Trixie


Published July 1, 2000

EPPC Online

It used to be said of anything that sounded overwrought and over-writerly that it “smelled of the lamp” — because the author was supposed to have had to stay up late to think of all the labored and artificial expressions he uses. Trixie, directed and co-written (with John Binder) by Alan Rudolph doesn’t just smell of the lamp. It smells of coffee and no-doze, to say nothing of more dubious pharmaceuticals. (Can it be entirely by accident that one of the principal characters is called “Dex”?) The movie, that is, is obviously the product of several all-nighters which was never submitted to re- examination in the light of day, let alone to any moderately competent editor. It is hard to exaggerate how awful the writing is in this movie, and it is all the more awful for the fact that the authors obviously suppose it to be very witty.

Most of the authors’ verbal invention is lavished on the eponymous Trixie (Emily Watson) who has, in fact, only one trick: the malapropism (or rather, verbal confusions that are supposed to be malapropisms). And she performs it over and over again. And over and over. And over and over. One malapropism flying by against a blue and empty void can be amusing. Two or three are usually less so. Even Mrs. Malaprop in Sheridan’s The Rivals, who gave the thing its name, gets to be rather tiresome after a while. But when the sky is blackened with them, as it is here, we are first bored and then frightened. We can only beg for this senseless linguistic slaughter to stop. Alas, it does not stop. Not for nearly two hours, by the end of which period, even the charming Miss Watson has contrived to become insipid, even loathsome, in our eyes.

“It’s time,” she says, “to fish or get off the pot.” Is her sister about to have a baby? Then she doesn’t know “if I’m going to be an uncle or an aunt yet.” An aspiring detective, she is going to hunt down malefactors and “get ’em by hook or by ladder.” Yes, sir, “you got to take the bull by the tail and look ’em in the eye.” She notices someone who “smokes like a fish” and tells someone else that she is “not drinking yourself into Bolivia.” She tells Dex (Dermott Mulroney), who is trying to pick her up, that he is vain by suggesting that she might be willing to see him “if you’re not too busy posing for statues of Adidas.” When they get in a jam she says they are “between a rock and the deep blue sea.” And on and on it goes.

The plot, which is almost entirely incomprehensible, has something to do with Dex’s boss, a property developer called Red (Will Patton), who is building some “luxury pandemoniums” and in the process further corrupting an already corrupt Senator called Avery (Nick Nolte). “Senator, sir, it’s time to swallow the bullet,” says our Trixie.
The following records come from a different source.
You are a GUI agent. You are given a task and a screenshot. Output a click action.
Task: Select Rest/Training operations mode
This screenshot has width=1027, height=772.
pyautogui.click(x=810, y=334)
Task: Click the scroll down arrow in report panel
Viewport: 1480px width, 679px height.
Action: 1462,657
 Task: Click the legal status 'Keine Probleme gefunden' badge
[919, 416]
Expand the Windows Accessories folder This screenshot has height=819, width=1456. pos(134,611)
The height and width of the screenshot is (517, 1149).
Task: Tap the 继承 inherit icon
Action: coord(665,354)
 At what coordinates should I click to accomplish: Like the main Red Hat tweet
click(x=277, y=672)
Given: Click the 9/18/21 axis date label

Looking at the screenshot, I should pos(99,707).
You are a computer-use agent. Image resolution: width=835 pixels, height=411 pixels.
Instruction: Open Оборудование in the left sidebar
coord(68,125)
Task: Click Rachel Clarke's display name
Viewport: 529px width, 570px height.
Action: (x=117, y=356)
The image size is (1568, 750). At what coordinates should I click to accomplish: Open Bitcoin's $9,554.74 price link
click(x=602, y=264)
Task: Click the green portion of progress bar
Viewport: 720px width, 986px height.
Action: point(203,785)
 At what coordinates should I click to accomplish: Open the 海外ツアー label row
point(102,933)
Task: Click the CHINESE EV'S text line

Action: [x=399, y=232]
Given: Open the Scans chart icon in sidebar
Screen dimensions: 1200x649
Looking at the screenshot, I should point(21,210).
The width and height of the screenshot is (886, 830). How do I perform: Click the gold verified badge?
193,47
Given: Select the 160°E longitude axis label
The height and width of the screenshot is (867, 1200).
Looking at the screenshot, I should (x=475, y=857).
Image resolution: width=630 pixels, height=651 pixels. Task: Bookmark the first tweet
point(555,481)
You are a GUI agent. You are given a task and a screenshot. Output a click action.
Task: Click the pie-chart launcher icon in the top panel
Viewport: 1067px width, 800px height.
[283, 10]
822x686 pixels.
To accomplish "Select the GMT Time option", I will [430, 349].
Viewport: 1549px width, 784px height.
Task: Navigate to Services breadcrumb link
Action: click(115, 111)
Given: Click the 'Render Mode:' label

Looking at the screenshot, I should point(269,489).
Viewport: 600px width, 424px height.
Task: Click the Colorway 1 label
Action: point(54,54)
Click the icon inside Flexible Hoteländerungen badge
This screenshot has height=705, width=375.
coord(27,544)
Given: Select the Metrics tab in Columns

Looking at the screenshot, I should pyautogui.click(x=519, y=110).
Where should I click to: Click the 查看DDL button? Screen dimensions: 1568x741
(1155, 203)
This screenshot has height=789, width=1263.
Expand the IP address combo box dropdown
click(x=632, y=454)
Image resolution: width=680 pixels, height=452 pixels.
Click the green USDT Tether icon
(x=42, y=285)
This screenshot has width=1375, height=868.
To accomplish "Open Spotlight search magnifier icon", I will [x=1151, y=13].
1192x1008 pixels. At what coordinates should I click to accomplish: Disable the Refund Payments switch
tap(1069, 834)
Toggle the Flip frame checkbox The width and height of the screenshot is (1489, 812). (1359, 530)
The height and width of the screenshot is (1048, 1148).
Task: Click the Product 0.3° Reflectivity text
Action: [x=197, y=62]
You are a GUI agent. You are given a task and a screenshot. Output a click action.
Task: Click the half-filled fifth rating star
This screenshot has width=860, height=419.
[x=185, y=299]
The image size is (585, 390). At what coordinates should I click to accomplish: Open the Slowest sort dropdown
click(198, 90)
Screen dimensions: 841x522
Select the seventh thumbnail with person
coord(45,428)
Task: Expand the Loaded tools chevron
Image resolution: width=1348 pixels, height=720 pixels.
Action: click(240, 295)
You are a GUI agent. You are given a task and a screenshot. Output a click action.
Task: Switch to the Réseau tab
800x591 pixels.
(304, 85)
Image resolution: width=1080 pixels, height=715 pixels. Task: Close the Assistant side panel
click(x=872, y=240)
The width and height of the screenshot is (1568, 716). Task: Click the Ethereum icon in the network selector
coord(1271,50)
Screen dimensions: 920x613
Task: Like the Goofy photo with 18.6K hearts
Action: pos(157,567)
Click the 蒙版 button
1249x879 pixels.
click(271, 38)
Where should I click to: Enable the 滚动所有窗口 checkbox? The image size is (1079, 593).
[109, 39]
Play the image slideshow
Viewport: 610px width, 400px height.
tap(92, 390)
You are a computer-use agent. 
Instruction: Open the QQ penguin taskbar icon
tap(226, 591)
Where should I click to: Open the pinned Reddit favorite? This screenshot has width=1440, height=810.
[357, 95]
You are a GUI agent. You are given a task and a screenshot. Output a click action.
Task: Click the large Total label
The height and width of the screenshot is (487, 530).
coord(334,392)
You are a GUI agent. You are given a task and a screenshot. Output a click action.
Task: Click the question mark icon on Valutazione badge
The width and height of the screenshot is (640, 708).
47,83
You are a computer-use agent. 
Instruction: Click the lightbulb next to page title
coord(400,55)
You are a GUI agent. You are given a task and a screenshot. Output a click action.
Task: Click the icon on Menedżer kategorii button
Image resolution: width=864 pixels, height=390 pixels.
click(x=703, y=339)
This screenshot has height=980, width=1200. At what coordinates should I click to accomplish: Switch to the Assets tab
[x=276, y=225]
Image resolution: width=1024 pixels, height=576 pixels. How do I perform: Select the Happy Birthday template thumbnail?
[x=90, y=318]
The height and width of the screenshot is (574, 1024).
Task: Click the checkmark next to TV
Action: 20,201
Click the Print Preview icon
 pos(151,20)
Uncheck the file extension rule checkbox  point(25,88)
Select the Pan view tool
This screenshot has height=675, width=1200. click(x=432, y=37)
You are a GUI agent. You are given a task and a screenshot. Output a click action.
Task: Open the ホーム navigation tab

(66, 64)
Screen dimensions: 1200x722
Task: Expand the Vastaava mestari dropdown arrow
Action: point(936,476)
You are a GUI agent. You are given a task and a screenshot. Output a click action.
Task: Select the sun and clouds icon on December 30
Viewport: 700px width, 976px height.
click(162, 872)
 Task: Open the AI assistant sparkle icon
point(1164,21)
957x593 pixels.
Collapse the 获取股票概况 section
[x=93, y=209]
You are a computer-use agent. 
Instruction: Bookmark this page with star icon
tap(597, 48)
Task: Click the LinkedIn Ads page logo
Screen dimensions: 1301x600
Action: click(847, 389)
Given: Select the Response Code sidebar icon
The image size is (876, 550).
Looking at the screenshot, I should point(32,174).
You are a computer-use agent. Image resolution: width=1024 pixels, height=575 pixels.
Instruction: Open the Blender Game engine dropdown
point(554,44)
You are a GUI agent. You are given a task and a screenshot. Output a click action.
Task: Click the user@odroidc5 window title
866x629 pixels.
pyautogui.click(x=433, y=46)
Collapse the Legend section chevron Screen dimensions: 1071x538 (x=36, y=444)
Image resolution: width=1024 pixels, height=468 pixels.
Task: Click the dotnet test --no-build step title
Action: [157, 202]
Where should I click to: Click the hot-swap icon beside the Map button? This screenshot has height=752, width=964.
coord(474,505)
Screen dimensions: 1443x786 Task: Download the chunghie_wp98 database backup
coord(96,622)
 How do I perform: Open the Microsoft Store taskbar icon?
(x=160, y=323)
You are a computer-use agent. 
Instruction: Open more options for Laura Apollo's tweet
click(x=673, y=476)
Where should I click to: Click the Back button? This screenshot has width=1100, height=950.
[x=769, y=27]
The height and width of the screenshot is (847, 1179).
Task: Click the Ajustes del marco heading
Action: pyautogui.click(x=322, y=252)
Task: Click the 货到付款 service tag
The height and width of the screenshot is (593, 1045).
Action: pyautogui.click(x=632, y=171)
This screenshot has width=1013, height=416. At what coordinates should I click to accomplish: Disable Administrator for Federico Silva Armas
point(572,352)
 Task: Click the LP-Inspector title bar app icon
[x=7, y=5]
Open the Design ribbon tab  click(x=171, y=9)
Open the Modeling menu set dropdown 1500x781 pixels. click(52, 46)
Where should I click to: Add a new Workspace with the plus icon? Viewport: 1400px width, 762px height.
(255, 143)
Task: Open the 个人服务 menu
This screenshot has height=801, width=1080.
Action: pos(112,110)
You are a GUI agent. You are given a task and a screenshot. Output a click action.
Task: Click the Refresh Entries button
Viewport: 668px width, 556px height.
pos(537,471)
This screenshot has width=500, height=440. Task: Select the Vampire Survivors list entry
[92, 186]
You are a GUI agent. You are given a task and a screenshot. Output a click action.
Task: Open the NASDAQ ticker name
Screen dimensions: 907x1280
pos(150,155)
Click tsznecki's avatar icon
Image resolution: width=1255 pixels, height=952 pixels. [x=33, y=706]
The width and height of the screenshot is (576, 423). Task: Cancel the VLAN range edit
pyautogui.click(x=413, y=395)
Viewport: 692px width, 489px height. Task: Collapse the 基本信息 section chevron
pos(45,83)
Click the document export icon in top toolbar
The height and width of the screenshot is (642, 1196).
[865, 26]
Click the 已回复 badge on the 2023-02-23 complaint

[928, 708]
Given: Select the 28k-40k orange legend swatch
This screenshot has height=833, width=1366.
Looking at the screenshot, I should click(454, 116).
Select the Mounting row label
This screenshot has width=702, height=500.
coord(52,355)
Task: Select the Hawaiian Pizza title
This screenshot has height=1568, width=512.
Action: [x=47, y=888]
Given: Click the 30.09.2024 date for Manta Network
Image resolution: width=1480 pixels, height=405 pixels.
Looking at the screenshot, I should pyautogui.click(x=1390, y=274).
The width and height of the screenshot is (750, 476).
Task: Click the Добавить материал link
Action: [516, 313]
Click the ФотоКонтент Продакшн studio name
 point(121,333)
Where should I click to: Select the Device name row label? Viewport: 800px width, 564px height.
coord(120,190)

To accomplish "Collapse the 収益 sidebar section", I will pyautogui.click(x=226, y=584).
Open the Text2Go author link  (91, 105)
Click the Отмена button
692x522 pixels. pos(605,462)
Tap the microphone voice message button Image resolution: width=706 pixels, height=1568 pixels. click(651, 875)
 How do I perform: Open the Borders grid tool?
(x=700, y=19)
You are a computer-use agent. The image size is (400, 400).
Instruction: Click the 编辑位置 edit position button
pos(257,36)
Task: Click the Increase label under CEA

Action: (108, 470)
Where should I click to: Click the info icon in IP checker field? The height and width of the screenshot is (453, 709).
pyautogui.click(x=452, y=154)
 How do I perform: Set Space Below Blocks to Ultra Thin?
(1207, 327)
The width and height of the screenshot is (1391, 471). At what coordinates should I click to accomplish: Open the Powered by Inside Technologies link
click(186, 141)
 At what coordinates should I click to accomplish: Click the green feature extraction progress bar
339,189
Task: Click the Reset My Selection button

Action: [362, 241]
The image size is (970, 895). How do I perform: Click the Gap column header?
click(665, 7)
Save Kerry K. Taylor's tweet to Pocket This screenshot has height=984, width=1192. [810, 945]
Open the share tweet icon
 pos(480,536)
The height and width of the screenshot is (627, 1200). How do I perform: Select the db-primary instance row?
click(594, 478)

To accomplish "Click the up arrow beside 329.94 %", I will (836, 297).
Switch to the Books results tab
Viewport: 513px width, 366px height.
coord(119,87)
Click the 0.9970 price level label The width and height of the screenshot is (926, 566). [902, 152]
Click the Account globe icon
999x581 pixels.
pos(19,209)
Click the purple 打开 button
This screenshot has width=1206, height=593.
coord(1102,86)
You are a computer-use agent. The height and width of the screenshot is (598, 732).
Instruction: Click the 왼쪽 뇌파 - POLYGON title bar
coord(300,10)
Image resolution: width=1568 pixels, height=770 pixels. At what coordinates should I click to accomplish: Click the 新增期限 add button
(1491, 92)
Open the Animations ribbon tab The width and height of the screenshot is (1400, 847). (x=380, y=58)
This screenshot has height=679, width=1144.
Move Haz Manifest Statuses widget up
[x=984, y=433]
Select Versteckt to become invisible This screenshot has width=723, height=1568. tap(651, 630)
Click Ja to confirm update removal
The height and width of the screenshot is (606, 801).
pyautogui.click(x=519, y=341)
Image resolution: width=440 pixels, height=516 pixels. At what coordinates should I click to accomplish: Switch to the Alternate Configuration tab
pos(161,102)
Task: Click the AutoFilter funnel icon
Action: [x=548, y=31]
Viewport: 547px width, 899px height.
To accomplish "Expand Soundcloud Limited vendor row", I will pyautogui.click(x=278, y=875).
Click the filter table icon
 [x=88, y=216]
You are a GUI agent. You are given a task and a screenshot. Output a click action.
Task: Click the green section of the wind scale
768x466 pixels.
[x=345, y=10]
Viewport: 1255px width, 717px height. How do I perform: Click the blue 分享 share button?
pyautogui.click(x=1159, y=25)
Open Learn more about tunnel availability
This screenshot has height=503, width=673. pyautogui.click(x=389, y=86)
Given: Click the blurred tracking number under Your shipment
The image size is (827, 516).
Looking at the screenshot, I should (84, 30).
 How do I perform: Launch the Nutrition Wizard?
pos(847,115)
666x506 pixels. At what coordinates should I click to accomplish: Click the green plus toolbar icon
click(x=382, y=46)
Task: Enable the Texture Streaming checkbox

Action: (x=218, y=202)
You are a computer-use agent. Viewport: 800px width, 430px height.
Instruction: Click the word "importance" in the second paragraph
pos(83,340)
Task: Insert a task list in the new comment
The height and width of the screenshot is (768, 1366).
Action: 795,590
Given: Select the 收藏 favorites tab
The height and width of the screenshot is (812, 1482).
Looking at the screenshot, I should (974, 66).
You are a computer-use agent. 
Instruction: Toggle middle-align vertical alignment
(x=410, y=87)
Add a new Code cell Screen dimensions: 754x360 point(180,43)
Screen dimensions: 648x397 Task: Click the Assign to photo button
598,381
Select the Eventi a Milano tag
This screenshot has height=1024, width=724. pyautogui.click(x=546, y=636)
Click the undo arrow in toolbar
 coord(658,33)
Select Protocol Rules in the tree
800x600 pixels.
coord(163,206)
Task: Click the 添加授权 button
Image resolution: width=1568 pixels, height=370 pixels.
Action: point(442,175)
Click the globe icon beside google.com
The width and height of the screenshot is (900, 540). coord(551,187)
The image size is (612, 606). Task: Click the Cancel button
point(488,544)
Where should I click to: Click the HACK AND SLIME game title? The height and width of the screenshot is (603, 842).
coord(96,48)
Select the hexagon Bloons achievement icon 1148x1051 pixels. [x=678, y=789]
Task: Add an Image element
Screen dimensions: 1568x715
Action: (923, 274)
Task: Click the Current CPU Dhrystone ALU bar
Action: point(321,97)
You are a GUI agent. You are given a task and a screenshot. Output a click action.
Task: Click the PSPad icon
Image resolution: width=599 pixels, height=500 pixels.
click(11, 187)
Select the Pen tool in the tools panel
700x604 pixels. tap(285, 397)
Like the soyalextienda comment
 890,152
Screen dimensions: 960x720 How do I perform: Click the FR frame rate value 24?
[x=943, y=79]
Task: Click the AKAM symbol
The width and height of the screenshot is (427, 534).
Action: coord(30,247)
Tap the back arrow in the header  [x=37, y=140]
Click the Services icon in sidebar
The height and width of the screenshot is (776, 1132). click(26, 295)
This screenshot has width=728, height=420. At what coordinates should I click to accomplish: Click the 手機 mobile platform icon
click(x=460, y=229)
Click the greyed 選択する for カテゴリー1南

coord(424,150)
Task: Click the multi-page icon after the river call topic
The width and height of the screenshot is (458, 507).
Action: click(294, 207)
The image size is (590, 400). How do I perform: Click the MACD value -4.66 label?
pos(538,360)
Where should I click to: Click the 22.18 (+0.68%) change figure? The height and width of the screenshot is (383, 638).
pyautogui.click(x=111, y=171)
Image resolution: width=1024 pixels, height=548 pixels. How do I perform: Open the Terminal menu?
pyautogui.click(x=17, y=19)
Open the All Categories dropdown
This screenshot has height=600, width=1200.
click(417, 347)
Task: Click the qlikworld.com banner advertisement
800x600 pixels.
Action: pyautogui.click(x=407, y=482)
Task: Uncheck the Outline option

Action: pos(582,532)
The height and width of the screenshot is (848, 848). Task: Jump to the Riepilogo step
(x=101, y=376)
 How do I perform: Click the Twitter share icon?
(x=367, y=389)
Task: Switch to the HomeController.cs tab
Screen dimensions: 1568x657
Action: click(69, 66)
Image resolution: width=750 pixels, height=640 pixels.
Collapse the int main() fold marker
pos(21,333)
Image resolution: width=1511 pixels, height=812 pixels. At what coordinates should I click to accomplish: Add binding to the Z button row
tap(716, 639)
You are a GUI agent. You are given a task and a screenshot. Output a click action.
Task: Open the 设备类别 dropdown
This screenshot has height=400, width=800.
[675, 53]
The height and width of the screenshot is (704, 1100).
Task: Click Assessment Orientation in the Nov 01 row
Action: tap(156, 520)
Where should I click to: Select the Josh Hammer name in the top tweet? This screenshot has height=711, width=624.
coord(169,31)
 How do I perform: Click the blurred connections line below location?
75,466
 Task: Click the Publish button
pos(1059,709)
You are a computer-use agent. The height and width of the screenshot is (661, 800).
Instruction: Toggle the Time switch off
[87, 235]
In addition, both Red and the Senator are interested in a drunken woman called Dawn (Lesley Ann Warren), who is trying to blackmail the senator and whose life may be in danger. I won’t even mention the assistance Trixie gets from a bad nightclub comic called Kirk (Nathan Lane) who has done time for murder and who turns his talent for mimickry to surprising use.

None of this really matters, however. The only point of the thing is for us to admire the resolutely unadmirable Trixie who, though obviously dumber than the gum she constantly chews, is still smarter than everyone around her. Or perhaps her kind of stupidity is just catching. Thus the Senator tells her that “We [senators] are sworn by oath never to go beyond the bounds of reasonable dishonesty,” which even she recognizes as nonsense. Likewise, Red says: “If you can’t keep quiet, shut up. Comprendez?” Incidentally, Red has the best line of the movie, when he instructs Dex to show some hospitality to the Senator and other guests: “Get out some cashew nuts,” he says. “The good ones.” But like everything else in the movie, emphatically including the politicians’ hangout full of party girls in tight dresses, even this line smells of the lamp.